In May 2011 I delivered a composition and listening programme as part of the St. Abbs Music Project: a joint initiative between The National Trust for Scotland, Sound and Music (SAM), the Scottish Chamber Orchestra (SCO), Scottish Borders Council’s Arts Development Team and Youth Music Intitiative.
The St Abbs Music Project will see the creation of a new music composition by composer Howard Moody that celebrates the significance of the St Abbs Head coastal and marine nature reserves on the stunning coastline of the Scottish Borders.
Sonic Postcards is SAM’s unique national education programme which encourages participants to “open their ears” to explore and compare their local sound environments through the composition and exchange – via the internet – of sound postcards, shared with other schools and members of their community.

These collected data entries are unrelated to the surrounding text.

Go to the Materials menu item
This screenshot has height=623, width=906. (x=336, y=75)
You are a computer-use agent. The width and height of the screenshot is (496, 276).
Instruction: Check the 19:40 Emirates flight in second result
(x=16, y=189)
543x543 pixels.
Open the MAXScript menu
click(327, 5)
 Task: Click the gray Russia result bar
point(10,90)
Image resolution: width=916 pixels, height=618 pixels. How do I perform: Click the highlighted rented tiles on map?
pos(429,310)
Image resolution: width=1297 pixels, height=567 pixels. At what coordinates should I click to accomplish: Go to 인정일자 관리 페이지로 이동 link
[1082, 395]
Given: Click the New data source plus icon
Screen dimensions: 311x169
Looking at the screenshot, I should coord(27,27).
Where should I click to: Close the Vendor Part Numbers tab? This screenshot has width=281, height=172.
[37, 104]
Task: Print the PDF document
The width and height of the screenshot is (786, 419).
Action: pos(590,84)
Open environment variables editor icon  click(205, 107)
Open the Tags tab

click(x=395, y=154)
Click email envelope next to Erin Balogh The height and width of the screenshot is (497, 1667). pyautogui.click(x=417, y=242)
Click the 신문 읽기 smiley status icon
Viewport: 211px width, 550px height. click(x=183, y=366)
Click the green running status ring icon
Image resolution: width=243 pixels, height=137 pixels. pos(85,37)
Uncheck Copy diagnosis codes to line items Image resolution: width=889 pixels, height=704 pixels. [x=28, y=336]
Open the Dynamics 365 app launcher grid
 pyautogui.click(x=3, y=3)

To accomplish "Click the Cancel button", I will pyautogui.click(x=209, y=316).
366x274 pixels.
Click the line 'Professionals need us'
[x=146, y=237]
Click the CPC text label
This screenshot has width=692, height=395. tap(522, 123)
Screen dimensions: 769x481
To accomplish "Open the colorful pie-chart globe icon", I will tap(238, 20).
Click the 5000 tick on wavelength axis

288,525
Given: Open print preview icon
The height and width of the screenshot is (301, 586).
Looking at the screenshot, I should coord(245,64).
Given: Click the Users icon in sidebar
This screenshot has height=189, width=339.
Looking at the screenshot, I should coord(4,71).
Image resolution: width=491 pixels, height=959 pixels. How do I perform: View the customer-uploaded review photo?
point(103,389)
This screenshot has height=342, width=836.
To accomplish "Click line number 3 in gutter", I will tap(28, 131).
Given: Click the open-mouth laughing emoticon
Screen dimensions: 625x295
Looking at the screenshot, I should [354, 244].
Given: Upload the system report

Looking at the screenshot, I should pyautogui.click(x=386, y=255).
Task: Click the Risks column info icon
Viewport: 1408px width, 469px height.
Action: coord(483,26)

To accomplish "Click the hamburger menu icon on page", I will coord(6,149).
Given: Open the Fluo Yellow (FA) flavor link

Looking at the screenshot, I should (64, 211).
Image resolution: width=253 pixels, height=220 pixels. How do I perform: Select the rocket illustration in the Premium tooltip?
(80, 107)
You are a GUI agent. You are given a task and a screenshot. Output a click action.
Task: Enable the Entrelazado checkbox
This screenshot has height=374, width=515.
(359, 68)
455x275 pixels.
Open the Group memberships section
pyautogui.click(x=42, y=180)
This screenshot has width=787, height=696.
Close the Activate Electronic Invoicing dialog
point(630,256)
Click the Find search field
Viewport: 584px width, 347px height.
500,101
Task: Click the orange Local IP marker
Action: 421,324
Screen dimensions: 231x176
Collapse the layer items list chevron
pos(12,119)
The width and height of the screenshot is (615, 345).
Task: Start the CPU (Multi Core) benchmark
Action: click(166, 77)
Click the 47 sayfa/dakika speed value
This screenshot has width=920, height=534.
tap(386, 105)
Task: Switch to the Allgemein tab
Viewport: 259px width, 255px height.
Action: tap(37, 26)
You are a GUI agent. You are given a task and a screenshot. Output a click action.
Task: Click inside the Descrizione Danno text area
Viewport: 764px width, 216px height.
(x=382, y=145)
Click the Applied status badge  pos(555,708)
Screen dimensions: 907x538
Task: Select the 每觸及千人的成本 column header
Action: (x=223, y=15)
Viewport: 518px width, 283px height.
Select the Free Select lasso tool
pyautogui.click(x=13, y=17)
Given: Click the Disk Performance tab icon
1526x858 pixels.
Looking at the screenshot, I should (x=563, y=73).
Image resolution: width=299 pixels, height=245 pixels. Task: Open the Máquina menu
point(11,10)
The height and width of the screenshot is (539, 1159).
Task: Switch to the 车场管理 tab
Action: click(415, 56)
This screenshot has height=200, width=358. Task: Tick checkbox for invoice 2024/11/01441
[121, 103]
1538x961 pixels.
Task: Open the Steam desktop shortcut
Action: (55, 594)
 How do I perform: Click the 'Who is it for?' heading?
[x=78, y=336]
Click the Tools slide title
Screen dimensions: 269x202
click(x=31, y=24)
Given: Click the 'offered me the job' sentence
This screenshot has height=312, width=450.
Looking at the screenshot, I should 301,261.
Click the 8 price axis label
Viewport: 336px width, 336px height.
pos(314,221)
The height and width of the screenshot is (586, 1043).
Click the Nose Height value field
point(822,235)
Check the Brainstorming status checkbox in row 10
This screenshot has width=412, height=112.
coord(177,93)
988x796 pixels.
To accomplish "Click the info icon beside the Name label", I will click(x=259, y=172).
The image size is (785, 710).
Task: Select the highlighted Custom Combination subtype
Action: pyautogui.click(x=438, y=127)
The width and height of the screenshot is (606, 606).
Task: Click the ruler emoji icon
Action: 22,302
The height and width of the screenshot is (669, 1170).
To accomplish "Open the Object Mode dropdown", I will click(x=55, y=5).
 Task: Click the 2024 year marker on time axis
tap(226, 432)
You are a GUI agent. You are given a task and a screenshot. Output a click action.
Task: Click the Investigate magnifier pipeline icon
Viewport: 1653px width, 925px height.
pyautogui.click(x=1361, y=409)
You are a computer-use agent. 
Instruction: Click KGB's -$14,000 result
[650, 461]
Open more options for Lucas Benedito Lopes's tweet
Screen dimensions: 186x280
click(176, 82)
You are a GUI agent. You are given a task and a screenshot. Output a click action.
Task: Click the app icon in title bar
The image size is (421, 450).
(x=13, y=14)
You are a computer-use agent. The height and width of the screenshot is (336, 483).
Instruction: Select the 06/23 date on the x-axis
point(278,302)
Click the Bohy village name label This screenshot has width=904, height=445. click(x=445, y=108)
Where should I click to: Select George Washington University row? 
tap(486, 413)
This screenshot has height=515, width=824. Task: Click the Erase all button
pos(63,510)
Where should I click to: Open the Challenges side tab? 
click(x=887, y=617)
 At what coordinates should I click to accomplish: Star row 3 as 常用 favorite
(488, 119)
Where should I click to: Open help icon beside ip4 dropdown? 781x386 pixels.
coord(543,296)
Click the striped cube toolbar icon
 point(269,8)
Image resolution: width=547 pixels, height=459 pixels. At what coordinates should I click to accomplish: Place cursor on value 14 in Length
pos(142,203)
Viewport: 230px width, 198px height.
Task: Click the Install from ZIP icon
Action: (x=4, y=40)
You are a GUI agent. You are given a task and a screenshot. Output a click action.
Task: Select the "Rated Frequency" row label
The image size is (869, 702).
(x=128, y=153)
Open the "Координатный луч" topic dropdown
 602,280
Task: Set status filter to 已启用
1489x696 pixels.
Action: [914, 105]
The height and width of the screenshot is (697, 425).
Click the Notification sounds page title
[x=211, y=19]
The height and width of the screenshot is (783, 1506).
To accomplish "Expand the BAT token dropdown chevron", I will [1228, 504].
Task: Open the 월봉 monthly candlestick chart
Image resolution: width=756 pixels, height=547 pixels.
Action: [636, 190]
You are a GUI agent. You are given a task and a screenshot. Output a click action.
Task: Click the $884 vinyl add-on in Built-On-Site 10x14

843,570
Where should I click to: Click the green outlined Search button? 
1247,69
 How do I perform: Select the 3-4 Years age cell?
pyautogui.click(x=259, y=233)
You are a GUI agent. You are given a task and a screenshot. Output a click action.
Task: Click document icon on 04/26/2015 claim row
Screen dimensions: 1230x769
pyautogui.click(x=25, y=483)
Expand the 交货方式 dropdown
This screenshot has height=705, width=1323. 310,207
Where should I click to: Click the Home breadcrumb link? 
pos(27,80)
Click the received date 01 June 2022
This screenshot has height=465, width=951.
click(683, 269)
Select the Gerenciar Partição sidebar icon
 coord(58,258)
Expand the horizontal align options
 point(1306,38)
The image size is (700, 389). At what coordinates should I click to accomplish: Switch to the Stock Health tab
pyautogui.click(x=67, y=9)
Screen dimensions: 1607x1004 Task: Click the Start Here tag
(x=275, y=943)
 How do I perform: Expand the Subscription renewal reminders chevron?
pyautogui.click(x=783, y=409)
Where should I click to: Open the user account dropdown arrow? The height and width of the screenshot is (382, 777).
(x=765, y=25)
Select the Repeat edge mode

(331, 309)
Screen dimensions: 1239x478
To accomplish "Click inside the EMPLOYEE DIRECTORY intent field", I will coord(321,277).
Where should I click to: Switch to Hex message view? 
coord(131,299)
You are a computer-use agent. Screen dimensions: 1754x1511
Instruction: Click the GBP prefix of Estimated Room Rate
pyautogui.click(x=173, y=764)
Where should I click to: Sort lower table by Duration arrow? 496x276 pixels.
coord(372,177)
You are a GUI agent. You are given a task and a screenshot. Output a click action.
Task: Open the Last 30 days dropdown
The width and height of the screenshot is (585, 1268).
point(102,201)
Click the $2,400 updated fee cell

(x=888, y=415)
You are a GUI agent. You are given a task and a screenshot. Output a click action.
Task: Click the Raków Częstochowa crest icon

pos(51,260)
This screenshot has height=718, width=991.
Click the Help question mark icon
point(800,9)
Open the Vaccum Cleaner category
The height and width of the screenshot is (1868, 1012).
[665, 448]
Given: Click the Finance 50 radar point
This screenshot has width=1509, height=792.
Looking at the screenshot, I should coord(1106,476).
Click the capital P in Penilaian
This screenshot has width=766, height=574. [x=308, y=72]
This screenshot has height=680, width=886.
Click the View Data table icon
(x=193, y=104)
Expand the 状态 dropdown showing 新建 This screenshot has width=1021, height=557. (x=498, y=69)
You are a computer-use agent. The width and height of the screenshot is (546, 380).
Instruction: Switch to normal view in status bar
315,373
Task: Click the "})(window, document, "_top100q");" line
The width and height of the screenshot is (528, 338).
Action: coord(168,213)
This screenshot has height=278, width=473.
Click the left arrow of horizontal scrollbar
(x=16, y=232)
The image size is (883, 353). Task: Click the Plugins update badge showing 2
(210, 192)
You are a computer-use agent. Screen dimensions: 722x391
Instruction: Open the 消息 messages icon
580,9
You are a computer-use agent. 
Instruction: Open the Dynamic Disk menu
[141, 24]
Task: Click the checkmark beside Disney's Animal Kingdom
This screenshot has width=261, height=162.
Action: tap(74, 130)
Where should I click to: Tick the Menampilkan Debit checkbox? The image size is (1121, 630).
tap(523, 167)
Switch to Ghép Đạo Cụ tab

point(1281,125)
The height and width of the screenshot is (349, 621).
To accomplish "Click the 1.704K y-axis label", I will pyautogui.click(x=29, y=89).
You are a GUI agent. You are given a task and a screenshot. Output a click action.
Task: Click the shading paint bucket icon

As part of ‘pARTicipate’ – a new National Trust for Scotland learning initiative which seeks to engage people with their conservation work – SAM have been working with P6 classes from two primary schools in Eyemouth and Coldingham to explore and capture the sounds of the St Abbs environment over the course of 3 days in May.
Day 1: The project was launched with a site visit to St. Abbs Head, where National Trust for Scotland Property Manager, Liza Cole, and audio artist Pippa Murphy led the group around the cliff tops in search of the perfect recording locations. Pupils captured sounds of the various species of birds that flock to St Abbs, as well as the sea and the stones beneath their feet. The group had a great time, although the windy conditions made recording very challenging!
Day 2: On Wednesday 25th May, Pippa and Sound and Music Learning Producer Natasha Chubbuck were joined by Sandra Morrison from NTS as they returned to Coldingham Primary School for a morning session with the group, exploring listening skills and making more recordings in the classroom.
After listening back to recordings from the trip and hearing examples of individual birdcalls, the P6 group used their own voices to amazing effect re-creating the calls of kittiwakes, puffins and guillemots, as well as the whistling wind. In the second half of the session pupils worked in pairs to create unusual sounds from things they found in the classroom. They made some great recordings that really complimented the audio recordings made on site: who would have thought a pen on a whiteboard could sound so much like squeaking chicks, or a box of pegs like stones crunching on the beach!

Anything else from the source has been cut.